Dear JS,
This particular symptom can be, but is not necessarily, a symptom of OCD. Whatever the case, you experience an impulse that you have had chronic difficulty controlling. As you can see, you're not entirely incapable of controlling it - you are able to refrain from picking at parts of your body (e.g., your face) which are visible most of the time.
With most such problems, there is some involvement with brain chemicals, namely the neurotransmitters which help electrical impulses move among neurons.
It would be a good idea to obtain a consultation with a psychiatrist, who may prescribe, as part of treatment, one of a 'family' of antidepressant medications called Selective Serotonin Reuptake Inhibitors.

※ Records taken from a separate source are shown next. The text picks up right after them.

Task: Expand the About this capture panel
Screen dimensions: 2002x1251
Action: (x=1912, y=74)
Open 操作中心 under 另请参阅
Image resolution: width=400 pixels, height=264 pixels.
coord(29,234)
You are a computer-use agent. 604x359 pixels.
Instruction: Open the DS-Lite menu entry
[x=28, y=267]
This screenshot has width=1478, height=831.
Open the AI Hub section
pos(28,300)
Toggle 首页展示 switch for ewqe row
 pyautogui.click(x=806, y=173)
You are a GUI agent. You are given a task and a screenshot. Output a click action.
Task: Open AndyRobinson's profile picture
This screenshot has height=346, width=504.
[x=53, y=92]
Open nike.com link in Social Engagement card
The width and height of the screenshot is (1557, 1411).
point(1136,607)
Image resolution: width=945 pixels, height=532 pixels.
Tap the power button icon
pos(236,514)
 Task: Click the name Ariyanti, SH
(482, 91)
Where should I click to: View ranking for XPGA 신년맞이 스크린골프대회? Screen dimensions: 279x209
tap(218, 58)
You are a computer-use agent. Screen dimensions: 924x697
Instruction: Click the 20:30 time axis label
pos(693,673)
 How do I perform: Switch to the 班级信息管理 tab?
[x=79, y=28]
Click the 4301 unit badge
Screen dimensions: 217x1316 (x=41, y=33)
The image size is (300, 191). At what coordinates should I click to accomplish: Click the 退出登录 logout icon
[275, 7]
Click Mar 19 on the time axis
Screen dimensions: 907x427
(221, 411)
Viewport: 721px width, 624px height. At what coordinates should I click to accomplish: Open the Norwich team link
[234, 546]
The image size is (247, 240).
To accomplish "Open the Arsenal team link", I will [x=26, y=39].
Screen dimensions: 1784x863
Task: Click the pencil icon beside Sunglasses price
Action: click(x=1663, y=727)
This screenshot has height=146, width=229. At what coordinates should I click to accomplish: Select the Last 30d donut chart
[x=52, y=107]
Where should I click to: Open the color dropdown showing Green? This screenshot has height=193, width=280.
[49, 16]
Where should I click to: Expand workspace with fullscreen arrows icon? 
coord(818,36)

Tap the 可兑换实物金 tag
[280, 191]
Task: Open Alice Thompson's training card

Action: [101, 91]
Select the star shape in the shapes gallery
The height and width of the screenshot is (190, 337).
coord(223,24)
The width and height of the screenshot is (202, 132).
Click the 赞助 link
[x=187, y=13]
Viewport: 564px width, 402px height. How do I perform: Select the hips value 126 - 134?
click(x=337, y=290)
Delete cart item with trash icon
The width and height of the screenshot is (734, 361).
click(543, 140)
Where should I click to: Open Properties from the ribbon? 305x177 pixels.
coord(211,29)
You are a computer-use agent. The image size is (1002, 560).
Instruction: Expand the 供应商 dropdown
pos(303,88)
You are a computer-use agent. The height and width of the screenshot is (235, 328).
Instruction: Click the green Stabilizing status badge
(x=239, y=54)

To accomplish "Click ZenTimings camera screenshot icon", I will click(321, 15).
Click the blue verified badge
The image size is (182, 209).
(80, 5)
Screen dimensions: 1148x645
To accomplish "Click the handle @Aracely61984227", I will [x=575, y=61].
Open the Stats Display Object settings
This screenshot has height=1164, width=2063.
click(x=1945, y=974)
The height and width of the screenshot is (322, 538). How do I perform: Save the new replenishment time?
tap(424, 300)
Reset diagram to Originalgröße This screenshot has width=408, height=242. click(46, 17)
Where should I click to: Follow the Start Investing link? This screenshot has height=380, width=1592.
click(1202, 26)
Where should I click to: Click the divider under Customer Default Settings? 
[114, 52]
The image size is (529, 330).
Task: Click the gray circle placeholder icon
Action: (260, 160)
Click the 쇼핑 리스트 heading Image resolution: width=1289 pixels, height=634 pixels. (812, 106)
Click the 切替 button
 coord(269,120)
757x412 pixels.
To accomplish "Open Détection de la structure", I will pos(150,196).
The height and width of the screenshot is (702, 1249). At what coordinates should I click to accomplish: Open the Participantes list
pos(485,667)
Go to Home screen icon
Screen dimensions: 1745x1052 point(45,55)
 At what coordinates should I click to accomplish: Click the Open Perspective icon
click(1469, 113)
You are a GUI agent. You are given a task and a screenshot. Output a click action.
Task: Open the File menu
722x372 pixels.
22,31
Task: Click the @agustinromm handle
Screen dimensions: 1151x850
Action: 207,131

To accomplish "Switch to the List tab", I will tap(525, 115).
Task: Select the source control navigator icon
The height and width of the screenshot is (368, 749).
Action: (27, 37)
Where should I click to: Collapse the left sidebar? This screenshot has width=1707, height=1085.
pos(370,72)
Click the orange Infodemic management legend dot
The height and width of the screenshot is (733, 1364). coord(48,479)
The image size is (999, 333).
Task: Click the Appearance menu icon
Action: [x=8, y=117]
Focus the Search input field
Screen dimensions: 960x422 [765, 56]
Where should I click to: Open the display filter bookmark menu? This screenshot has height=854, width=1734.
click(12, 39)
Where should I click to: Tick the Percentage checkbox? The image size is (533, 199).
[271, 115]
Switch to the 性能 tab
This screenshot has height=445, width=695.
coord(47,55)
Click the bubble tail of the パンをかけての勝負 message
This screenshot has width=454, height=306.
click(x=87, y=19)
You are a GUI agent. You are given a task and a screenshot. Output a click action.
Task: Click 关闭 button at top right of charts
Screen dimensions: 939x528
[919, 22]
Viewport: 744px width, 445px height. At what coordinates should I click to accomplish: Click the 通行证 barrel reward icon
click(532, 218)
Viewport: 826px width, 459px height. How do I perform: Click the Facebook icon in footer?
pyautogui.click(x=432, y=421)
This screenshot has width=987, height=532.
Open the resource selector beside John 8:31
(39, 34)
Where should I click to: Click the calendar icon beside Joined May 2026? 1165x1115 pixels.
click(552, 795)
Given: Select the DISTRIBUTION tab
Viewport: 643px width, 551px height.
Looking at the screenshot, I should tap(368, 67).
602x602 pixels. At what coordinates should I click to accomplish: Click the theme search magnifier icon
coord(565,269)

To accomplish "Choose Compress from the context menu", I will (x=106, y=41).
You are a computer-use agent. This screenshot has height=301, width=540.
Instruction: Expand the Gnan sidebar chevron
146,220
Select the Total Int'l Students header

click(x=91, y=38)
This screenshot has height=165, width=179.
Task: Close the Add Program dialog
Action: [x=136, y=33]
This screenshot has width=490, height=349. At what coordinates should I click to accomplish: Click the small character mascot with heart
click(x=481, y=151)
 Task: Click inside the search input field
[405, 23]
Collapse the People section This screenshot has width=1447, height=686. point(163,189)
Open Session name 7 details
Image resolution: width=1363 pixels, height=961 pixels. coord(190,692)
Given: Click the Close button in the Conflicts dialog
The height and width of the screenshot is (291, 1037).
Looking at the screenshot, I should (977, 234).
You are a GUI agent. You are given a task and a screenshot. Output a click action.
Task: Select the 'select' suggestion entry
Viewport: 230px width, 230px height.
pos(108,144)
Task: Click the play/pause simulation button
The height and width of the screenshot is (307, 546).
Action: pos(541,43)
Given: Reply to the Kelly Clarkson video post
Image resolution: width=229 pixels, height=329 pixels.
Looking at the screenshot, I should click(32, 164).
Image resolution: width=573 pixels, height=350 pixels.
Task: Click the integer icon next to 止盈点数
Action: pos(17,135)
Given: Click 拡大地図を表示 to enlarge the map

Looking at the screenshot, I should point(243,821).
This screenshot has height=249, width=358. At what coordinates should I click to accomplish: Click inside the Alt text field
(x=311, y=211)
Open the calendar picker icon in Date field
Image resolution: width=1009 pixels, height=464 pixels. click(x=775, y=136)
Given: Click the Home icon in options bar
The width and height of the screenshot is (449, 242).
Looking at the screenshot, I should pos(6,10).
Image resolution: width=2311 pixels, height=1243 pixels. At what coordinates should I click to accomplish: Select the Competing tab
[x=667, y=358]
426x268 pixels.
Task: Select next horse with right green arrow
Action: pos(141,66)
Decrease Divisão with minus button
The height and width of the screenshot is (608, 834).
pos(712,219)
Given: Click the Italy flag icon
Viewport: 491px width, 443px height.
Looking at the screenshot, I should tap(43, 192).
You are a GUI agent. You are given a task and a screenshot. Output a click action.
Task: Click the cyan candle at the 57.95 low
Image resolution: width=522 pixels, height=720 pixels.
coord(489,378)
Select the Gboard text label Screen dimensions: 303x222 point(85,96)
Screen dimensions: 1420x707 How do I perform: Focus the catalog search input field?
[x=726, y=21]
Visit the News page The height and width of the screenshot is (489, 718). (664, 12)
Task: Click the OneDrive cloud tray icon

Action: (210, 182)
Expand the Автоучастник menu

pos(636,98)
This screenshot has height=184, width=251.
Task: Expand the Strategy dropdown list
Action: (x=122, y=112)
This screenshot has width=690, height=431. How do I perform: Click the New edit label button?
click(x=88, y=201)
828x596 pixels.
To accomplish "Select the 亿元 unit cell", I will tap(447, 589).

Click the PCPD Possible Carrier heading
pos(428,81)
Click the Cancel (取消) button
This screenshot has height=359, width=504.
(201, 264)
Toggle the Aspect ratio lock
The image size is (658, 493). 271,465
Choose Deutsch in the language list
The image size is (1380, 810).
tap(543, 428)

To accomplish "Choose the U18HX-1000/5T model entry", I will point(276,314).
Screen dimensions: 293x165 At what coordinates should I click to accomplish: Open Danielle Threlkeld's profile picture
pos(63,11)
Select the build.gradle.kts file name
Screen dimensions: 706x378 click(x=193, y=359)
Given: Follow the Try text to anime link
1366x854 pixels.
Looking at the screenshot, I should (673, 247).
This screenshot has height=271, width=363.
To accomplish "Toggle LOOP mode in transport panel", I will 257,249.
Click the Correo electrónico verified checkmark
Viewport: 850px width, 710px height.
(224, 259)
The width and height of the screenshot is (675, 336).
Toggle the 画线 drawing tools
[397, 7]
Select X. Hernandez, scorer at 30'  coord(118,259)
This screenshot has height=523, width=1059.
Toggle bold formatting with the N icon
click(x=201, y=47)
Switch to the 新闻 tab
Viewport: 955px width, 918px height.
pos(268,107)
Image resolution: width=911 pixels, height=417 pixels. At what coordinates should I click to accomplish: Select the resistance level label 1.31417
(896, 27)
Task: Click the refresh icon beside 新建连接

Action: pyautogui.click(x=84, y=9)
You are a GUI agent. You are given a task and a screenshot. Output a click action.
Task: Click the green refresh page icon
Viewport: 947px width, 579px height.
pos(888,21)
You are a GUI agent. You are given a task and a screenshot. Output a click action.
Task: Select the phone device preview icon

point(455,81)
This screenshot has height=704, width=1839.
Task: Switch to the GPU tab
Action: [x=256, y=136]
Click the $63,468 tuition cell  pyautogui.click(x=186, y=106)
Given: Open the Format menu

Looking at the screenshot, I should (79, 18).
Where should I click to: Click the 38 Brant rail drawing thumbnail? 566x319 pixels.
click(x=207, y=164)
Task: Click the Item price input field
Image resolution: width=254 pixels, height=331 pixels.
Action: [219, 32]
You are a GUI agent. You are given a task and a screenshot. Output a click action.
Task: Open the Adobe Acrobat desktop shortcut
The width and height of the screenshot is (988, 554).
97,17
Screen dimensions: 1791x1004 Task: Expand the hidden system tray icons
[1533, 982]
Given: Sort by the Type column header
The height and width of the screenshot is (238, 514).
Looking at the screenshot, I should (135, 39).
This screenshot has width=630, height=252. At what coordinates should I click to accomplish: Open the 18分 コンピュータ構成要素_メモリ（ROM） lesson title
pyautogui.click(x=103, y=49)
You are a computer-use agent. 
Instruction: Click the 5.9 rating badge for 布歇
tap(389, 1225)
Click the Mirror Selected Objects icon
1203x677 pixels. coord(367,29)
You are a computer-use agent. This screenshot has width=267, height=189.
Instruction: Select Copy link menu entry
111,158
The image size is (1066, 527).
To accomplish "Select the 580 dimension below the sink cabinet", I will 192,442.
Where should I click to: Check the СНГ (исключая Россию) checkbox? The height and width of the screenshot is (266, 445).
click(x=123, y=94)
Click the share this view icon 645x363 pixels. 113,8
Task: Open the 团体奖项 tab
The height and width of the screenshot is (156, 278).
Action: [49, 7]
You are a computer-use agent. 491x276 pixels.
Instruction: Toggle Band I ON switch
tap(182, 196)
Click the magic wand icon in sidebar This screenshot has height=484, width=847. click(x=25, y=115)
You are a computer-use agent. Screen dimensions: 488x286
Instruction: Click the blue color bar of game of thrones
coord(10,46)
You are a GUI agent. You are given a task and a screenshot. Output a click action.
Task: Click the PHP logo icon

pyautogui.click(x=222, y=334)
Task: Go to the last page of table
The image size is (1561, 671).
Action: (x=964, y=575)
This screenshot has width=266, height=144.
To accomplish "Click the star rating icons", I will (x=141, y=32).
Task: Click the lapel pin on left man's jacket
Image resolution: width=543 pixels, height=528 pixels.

These medications influence the availability of serotonin, one of several types of neurotransmitters.
It is comforting. Even if it is painful. Ever since childhood. I am currently on Paxil for depression but, as of late, my depression is worse and so is my scab picking. I stumbled upon this forum by doing a net search on this very subject. I have seen psychiatrists in the past but I have never mentioned this out of sheer embarrassment. I also suck my thumb. I conceal both of these. Why these childhood afflictions have followed me into adulthood I do not know. Compulsive Disorders. Are their any other medications other than paxil?
Yes, there are other medications, several of which belong to the same "family" of medications as Paxil, the selective serotonin reuptake inhibitors. Often, with OCD-type symptoms, medications need to be taken at a dose higher than what might be employed in the treatment of depression alone. It would be wise to speak frankly, with complete disclosure, to your prescribing psychiatrist.
I'm only 20, so I'm hoping that I'll find a way to stop soon.
I'm just thankful that I found others that know my pains.
A.S.
Any suggestions?
e-mail: ***@****
I too have been doing this since my teens. Does this cause cancer? I've always wondered...cause if there is a link between the habit and cancer, I think I would hopefully stop.
I have never gone to therapy & I could never admit this to any one any way. I am considering joining Overeaters Anonymous because I am also a compulsive overeater & I think this disgusting habit somehow ties in. Is it an eating disorder of some sort? An obsessive-compulsive disorder? What do you think?